Apache Giraph is one of several BSP-inspired graph processing frameworks that have come out over the last few years. It runs on top of Hadoop making it an attractive framework for companies with data in HDFS and who rely on tools within the Hadoop ecosystem. At the recent GraphLab workshop, Avery Ching of Facebook alluded to convenience and familiarity as crucial factors for their heavy use of Giraph. Another example is GraphX, the soon to be released graph processing component of the BDAS stack. It runs slower than GraphLab but hopes to find an audience5 among Spark users.
With Cloudera ML and its recent acquisition of Myrrix, I expect Cloudera will at some point release an advanced analytics library that integrates nicely with CDH and its other engines (Impala and Search). The first release of MLbase, the machine-learning component of BDAS, is scheduled over the next few weeks and is set to include tools for many basic tasks (clustering, classification, regression, and collaborative filtering). I don’t expect these tools (MLbase, Mahout) to outperform specialized frameworks like GraphLab, SkyTree, H20, or wise.io. But having seen how convenient and easy it is to use MLbase from within Spark/Scala, I can see myself turning to it for many routine6 analyses.

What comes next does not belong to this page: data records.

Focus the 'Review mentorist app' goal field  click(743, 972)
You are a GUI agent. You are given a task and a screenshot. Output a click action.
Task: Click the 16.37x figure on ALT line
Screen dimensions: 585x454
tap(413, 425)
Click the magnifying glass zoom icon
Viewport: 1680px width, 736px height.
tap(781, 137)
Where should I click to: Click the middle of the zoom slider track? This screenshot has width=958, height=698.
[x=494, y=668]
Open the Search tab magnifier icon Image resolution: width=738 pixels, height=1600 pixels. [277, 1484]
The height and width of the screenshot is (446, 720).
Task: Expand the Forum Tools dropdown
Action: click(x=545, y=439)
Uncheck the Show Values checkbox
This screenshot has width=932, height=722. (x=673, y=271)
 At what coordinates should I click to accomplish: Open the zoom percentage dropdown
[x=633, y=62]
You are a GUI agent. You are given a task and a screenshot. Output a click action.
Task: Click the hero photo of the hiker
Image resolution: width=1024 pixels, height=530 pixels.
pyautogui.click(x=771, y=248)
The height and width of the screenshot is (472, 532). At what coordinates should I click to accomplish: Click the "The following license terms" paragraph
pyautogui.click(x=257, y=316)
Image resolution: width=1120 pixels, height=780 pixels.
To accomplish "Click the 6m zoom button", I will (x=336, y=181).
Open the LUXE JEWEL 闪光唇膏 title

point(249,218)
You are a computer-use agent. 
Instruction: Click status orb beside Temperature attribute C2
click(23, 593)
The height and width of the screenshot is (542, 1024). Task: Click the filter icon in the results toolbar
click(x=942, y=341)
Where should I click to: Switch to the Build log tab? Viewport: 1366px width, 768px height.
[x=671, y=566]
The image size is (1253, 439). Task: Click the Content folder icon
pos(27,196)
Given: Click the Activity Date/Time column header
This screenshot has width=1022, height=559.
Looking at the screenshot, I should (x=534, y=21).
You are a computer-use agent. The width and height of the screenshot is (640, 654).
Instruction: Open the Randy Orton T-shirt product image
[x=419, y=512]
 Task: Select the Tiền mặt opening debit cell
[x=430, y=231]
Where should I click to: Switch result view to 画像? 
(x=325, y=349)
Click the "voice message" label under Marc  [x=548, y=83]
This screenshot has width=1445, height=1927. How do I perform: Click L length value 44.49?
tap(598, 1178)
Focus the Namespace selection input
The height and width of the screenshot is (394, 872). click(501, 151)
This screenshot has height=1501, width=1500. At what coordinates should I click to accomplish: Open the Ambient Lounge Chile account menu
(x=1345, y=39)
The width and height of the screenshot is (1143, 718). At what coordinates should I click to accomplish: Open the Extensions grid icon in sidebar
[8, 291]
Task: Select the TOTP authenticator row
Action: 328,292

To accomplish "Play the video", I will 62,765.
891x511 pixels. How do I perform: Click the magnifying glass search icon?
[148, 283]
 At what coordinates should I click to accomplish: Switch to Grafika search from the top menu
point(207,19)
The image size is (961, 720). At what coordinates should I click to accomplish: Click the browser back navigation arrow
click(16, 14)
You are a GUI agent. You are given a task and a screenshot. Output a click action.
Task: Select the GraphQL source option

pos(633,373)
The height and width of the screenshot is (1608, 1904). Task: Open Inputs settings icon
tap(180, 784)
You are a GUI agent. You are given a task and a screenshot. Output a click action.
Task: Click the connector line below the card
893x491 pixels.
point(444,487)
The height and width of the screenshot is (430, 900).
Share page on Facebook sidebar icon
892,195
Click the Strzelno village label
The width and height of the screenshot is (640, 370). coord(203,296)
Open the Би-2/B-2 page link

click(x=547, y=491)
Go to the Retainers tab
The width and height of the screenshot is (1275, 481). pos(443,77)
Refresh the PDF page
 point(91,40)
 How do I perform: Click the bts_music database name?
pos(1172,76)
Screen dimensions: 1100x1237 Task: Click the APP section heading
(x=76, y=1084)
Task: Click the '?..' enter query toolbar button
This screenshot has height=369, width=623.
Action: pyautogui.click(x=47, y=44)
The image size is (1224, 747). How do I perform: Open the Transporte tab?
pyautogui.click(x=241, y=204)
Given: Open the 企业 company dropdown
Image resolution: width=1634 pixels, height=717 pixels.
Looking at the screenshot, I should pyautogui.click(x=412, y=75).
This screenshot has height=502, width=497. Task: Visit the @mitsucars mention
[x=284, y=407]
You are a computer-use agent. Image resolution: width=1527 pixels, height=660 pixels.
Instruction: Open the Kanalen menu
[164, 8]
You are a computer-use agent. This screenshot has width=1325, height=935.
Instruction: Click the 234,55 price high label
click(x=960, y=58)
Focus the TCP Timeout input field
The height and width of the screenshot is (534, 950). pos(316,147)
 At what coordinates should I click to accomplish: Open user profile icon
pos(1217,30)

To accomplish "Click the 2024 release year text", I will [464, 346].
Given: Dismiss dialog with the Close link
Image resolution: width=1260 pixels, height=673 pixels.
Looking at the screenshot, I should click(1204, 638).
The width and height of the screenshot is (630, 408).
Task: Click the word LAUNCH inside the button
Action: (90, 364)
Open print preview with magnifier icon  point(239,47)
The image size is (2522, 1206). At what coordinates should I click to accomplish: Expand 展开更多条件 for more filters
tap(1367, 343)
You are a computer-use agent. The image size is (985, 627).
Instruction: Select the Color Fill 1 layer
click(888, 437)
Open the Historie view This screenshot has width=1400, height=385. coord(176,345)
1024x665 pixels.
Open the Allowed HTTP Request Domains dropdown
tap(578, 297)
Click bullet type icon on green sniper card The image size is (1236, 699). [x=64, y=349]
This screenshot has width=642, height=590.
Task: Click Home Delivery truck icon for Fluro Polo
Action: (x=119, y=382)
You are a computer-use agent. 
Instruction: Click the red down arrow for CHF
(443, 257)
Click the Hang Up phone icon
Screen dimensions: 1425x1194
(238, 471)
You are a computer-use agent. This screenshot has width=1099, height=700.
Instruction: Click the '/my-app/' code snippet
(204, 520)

Integrated engines are in their early stages
Data in distributed systems like Hadoop can now be analyzed in situ using a variety of analytic engines. These engines are fairly new, and performance improvements will narrow the gap with specialized systems. This is good news for data scientists: they can perform preliminary and routine analyses using tightly integrated engines, and use the more specialized systems for the latter stages of the analytic lifecycle.
(1) There are many other factors involved including cost, importance of open source, programming language, and maturity (at this point, specialized engines have many more “standard” features).
(2) As long as performance difference isn’t getting in the way of their productivity.
(3) What made things a bit confusing for outsiders is the Hadoop community referring to interactive query analysis, as real-time.
(4) Performance gap will narrow over time – many of these engines are less than a year old!
(5) As I previously noted, the developers of GraphX admit that GraphLab will probably always be faster: “We emphasize that it is not our intention to beat PowerGraph in performance. … We believe that the loss in performance may, in many cases, be ameliorated by the gains in productivity achieved by the GraphX system. … It is our belief that we can shorten the gap in the near future, while providing a highly usable interactive system for graph data mining and computation.”
(6) Taking the idea of streamlining a step further, it wouldn’t surprise me if we start seeing one of the Hadoop query engines incorporate “in-database” analytics.